Além de ser um importante espaço de debate, lazer e interação, o evento foi a culminância das atividades anuais do Projeto de Lazer, Educação e Cidadania da ASSEMA (PLECA). Ao longo deste último ano o projeto realizou atividades com crianças e adolescentes de 64 comunidades.

Realizado no Sítio Novo Horizonte, Centro dos Cocos, em São Luís Gonzaga do Maranhão , o evento proporcionou uma conexão profunda entre os participantes e a natureza, fortalecendo vínculos. No primeiro dia (28), além da Plenária Exposição, que abordou, com o tema da edição 2026, as juventudes participaram de debates em oficinas temáticas, que abordaram questões contemporâneas cruciais para as suas realidades, como os desafios do êxodo rural frente às ausências de políticas públicas, o papel crítico das juventudes no combate às desinformações, as possibilidades de transformação na política e a defesa da terra e do território como um ato político.

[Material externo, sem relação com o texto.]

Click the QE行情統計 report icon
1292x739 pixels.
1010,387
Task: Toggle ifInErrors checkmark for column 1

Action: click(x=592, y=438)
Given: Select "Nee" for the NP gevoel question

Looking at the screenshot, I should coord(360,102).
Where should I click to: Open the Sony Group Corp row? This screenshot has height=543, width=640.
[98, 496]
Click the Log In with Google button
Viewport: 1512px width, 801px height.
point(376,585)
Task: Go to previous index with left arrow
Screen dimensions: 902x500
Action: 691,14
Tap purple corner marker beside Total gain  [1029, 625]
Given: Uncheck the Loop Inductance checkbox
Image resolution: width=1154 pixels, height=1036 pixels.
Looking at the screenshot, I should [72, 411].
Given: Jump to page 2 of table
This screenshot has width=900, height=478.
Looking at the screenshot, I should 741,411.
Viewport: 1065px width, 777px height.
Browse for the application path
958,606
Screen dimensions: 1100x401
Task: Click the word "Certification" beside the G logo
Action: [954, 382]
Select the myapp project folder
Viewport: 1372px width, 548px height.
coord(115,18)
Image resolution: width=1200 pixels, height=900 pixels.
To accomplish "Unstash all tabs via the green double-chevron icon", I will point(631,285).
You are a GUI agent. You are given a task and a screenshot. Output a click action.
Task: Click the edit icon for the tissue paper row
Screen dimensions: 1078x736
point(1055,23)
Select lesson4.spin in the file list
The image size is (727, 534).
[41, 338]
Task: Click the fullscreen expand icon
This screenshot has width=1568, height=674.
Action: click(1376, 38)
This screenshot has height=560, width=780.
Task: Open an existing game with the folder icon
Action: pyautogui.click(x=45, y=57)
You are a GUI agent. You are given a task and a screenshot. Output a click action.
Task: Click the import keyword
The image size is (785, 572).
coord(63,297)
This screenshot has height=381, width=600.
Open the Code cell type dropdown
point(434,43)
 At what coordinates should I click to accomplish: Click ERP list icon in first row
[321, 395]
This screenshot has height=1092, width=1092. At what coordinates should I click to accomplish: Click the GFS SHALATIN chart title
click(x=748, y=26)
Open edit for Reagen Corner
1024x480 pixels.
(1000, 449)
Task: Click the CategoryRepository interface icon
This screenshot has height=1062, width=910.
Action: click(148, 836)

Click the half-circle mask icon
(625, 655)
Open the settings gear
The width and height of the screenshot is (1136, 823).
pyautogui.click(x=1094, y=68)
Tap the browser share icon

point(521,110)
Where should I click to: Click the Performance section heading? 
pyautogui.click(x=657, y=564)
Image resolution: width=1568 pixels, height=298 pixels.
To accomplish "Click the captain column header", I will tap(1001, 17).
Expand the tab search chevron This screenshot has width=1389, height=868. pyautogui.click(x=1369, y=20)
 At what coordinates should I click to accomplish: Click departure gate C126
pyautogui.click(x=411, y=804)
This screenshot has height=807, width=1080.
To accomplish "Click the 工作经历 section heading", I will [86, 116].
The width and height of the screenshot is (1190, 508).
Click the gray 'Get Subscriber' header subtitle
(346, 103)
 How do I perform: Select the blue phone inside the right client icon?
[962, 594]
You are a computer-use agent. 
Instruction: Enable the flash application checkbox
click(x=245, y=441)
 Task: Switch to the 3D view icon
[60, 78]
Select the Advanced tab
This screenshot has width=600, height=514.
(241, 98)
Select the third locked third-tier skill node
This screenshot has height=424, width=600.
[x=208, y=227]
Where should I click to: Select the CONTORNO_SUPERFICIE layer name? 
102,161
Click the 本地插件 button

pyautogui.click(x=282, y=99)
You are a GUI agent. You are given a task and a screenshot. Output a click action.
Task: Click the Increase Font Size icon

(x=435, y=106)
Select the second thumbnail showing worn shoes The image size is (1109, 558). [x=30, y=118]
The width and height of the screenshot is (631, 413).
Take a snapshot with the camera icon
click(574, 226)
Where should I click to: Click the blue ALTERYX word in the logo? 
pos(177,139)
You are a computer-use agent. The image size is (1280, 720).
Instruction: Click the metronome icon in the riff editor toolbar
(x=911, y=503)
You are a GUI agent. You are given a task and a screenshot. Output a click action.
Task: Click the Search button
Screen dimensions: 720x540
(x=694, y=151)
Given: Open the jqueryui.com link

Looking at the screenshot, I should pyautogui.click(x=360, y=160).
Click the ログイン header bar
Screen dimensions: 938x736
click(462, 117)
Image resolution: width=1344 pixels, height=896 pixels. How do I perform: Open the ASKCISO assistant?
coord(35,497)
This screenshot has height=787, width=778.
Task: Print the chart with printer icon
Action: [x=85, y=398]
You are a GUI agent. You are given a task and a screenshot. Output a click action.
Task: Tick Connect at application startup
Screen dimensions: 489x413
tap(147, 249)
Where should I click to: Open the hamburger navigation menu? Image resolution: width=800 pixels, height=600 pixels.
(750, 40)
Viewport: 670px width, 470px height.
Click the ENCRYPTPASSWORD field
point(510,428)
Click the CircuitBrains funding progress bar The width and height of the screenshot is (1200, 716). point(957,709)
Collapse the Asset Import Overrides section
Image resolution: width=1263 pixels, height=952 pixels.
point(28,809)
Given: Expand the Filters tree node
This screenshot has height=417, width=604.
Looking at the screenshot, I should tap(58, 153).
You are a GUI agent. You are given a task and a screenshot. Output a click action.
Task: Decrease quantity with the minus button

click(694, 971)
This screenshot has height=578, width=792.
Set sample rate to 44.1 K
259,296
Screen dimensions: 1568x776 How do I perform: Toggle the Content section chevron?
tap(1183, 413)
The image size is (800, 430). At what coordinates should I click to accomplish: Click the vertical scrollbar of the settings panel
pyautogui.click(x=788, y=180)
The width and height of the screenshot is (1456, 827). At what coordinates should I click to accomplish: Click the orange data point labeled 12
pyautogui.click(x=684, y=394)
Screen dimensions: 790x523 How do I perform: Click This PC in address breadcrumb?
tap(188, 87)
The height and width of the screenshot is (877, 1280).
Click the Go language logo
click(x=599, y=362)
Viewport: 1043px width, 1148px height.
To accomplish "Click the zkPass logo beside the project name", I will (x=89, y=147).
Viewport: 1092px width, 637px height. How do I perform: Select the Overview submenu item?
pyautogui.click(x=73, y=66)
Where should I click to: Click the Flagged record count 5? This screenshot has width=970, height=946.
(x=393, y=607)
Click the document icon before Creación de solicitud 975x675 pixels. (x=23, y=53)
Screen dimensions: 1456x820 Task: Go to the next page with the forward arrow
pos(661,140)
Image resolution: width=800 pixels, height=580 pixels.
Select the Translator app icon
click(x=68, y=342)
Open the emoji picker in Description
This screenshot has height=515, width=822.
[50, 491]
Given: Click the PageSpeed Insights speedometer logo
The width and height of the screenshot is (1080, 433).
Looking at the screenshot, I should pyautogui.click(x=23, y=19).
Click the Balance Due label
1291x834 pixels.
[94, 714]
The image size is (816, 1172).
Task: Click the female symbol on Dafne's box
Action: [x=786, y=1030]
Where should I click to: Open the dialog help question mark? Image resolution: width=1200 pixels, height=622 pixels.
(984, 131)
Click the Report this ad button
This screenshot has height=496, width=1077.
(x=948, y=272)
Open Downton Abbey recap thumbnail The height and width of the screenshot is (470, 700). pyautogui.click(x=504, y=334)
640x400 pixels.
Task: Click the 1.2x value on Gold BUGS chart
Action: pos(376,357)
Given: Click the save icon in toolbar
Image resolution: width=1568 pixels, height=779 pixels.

Betsaida Moreira, coordenadora do PLECA, destacou a importância dos temas abordados durante todo esse trabalho: “Trabalhar o manejo e o saber popular; esse conhecimento é muito importante para as juventudes, porque a gente tem percebido que, muito mais as pessoas adultas e idosas, elas têm trabalhado essa causa durante muito tempo, e a gente tem notado o protagonismo das juventudes nesse processo. Então, é responsabilidade da criança, do adolescente, do jovem e de todas as pessoas cuidar dessa natureza, que envolve todo o babaçual e toda a floresta”.

No segundo dia de atividades (29), as juventudes vivenciaram a Trilha Agroecológica, liderada por Agenor Agenor Damascena e Antônio Alves, um momento focado exclusivamente no compartilhamento de boas práticas de manejo voltadas para a preservação dos babaçuais e das florestas locais. Ao fim do percurso, em um espaço que levará o nome juventude, os participantes plantaram mudas.
O jovem Arthur Sousa, de Lago dos Rodrigues, relatou a experiência do seu primeiro Fórum: “O momento mais marcante foi o da trilha. A gente entende mais sobre a importância do coco babaçu, sobre a importância desses movimentos e o que vou poder levar pra minha cidade é esse conhecimento, esse amadurecimento que eu tive sobre essas pautas que foram trazidas pra cá.”
Toda essa jornada e a realização do Fórum Social das Juventudes só foi possível a partir de uma articulação com fundamentais parcerias, como a ActionAid, Fundo Babaçu, Iniciativa Internacional para o Clima (IKI) e Central do Cerrado.